| PROBLEM |
Below are the records; give the number of lines in them that include the word "checkbox", and nothing more.

··· RECORDED INFORMATION

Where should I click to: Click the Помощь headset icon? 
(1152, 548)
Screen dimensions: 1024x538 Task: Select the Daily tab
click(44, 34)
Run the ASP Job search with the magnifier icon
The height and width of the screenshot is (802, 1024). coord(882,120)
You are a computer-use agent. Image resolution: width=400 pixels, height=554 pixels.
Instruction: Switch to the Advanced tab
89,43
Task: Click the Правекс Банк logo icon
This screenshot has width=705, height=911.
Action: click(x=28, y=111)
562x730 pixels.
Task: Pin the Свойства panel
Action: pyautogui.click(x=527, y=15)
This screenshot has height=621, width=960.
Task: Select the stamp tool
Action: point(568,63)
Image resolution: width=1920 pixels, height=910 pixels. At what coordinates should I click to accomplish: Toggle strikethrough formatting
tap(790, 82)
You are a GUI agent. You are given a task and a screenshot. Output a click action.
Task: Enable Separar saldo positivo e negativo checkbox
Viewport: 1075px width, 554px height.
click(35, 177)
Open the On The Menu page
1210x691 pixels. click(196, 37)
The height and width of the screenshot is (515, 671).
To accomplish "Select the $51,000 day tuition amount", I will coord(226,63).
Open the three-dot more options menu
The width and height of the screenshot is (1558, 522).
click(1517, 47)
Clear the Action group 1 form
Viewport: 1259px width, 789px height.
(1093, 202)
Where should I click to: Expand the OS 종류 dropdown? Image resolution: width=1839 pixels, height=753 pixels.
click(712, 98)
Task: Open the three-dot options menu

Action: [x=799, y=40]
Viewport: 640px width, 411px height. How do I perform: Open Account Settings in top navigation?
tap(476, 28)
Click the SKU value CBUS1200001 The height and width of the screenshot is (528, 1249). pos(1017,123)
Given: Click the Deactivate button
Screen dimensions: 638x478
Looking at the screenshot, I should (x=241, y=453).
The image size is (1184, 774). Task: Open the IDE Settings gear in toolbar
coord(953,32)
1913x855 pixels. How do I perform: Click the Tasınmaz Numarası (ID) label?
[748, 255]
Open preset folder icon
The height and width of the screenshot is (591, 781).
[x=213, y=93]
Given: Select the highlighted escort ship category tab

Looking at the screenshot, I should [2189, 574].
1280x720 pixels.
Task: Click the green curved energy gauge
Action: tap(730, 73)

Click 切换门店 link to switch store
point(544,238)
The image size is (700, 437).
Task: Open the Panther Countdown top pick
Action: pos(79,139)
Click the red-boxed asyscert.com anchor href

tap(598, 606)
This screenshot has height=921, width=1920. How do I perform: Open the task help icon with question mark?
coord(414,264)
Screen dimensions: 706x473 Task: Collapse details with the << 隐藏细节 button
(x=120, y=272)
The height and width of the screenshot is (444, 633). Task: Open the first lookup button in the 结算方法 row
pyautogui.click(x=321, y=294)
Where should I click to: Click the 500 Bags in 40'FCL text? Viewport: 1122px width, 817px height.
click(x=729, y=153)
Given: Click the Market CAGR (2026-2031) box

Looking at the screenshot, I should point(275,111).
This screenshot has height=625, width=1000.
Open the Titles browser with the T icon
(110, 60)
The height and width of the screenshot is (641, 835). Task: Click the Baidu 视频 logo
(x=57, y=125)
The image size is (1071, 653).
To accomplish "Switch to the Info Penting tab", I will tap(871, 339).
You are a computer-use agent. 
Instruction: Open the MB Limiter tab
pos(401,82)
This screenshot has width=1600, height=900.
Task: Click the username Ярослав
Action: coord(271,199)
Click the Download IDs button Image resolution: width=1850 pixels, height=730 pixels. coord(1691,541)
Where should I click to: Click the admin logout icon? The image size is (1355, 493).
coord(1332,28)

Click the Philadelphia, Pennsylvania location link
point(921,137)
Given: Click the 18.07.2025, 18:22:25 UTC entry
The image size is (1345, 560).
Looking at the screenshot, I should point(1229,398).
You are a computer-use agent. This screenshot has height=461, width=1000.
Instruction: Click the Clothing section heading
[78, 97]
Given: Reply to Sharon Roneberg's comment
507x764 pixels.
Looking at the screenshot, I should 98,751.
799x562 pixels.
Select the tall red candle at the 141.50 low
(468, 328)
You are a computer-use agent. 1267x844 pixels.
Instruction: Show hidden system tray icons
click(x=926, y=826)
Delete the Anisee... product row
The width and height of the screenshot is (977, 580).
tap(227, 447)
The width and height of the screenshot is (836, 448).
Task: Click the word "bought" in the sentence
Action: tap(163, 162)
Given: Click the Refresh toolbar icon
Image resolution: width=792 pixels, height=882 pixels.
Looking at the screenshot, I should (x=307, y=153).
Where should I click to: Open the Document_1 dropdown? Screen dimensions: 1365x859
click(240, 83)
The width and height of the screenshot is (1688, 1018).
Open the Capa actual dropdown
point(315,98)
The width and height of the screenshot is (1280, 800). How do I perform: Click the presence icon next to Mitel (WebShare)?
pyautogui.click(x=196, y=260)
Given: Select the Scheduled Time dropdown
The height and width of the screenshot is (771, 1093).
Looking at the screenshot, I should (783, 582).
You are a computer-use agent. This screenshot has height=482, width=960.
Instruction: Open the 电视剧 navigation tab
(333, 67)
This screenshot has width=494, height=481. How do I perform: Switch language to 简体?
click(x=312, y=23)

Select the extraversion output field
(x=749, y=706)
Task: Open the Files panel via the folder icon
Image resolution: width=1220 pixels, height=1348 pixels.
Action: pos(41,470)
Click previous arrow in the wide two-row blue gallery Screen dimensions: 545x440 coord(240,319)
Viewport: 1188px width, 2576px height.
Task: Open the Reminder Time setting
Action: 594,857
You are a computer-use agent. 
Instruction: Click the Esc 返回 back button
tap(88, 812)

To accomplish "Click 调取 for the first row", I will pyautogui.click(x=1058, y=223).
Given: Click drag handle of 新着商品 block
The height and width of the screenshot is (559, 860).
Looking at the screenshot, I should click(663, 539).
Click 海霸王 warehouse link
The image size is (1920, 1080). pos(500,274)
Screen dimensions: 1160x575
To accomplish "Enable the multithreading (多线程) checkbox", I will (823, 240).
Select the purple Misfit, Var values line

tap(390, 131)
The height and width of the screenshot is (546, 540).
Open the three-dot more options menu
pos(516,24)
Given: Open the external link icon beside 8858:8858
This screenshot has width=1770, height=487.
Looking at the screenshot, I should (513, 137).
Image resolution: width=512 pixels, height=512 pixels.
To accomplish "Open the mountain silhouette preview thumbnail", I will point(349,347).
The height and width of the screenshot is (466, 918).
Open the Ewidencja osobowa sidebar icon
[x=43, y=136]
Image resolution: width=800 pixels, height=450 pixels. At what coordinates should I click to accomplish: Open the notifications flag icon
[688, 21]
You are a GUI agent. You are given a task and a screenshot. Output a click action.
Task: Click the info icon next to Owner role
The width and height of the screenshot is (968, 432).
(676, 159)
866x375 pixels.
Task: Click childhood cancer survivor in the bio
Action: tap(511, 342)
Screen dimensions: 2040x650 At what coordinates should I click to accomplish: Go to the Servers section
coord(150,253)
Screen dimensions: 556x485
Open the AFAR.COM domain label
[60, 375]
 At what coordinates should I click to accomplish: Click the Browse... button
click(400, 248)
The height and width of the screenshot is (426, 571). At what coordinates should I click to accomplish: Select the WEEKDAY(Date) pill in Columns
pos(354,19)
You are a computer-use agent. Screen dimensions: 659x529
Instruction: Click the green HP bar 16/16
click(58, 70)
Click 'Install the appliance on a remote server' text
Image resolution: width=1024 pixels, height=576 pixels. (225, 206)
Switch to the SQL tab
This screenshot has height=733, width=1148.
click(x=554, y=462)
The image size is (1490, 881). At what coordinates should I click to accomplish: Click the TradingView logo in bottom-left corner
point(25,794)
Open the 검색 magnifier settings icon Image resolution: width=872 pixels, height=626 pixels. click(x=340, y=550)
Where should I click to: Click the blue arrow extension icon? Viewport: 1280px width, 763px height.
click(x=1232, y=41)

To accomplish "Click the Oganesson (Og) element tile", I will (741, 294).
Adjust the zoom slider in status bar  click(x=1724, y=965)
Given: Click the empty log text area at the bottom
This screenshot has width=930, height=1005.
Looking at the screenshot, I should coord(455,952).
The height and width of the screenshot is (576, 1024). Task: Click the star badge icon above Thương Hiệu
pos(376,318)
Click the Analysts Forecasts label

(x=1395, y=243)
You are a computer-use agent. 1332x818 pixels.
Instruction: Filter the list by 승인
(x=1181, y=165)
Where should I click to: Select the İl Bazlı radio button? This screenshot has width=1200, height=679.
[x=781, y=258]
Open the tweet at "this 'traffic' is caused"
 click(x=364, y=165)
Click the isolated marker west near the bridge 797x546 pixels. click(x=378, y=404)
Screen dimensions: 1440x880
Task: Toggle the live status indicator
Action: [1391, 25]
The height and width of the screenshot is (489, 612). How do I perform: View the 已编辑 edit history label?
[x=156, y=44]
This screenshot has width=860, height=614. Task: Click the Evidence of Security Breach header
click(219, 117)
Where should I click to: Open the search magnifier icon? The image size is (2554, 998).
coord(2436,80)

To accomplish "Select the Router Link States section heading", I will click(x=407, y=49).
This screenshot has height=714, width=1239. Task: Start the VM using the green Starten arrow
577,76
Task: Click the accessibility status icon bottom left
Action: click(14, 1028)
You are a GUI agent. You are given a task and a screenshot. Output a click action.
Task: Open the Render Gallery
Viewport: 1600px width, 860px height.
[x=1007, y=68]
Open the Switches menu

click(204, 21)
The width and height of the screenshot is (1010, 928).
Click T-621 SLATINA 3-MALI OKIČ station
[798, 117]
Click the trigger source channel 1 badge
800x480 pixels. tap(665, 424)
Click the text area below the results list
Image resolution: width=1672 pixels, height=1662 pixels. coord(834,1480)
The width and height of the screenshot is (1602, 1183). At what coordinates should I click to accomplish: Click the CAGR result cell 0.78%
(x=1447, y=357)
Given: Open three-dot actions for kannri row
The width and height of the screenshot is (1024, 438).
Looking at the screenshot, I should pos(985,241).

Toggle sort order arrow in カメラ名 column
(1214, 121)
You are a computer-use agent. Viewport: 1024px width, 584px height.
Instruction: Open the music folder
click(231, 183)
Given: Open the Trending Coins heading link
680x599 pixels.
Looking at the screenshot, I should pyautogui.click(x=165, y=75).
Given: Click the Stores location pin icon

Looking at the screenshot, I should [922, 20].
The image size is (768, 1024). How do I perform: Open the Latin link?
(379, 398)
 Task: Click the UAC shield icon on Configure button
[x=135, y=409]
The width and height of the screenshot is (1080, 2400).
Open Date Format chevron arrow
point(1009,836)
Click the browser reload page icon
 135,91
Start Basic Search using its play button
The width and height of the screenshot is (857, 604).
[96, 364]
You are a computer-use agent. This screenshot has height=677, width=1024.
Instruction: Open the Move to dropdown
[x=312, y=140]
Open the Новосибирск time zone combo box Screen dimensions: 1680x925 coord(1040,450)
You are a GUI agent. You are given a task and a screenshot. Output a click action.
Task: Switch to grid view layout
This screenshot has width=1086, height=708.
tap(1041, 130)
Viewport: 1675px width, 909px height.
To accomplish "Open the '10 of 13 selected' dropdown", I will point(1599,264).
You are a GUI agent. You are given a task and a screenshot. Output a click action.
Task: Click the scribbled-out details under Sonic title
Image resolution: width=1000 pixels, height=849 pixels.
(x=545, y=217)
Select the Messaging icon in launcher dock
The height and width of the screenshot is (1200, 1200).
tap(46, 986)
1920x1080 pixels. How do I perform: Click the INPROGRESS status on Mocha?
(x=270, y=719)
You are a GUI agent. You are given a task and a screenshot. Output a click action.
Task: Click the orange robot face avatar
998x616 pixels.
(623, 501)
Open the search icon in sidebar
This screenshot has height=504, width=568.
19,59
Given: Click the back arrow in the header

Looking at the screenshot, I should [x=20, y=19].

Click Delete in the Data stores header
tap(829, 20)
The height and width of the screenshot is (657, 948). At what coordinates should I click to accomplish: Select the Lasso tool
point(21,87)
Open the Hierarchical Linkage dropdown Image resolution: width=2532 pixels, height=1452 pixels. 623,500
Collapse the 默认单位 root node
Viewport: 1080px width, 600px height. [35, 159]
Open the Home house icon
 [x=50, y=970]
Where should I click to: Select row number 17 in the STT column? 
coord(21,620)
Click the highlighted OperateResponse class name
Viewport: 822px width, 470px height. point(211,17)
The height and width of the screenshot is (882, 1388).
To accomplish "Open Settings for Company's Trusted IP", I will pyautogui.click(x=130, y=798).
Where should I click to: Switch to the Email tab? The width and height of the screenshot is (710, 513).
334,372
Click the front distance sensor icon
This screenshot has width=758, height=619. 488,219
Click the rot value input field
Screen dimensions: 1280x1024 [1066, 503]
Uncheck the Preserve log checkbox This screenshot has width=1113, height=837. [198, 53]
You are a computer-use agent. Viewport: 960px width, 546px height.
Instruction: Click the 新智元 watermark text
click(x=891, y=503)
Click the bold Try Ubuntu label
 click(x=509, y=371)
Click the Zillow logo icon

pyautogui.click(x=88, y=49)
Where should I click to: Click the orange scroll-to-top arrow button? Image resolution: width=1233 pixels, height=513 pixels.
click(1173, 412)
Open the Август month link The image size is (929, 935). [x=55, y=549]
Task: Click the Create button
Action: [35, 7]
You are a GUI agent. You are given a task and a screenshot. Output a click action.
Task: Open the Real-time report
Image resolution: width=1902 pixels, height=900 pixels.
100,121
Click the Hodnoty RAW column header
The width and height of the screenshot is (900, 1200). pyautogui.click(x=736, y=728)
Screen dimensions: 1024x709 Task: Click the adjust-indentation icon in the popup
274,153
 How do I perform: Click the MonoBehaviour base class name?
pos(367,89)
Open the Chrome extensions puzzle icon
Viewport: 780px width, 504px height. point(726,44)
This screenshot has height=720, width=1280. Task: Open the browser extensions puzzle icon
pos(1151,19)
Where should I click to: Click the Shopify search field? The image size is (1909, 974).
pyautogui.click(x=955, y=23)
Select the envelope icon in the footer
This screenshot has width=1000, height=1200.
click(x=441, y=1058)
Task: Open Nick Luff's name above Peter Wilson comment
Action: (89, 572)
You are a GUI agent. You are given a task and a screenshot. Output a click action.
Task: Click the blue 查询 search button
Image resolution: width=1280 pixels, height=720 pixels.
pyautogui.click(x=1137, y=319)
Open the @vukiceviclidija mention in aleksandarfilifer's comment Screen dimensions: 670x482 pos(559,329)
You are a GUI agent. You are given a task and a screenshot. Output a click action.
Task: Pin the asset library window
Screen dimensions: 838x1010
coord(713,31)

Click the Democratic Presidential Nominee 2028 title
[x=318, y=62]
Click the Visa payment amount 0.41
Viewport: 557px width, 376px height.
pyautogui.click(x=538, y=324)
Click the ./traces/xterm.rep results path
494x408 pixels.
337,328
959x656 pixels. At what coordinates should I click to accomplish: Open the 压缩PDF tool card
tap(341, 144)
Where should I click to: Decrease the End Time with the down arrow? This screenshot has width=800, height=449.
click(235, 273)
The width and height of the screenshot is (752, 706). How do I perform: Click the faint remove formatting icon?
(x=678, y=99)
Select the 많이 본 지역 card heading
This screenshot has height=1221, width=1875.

······

| THE COMPLETED TASK |
3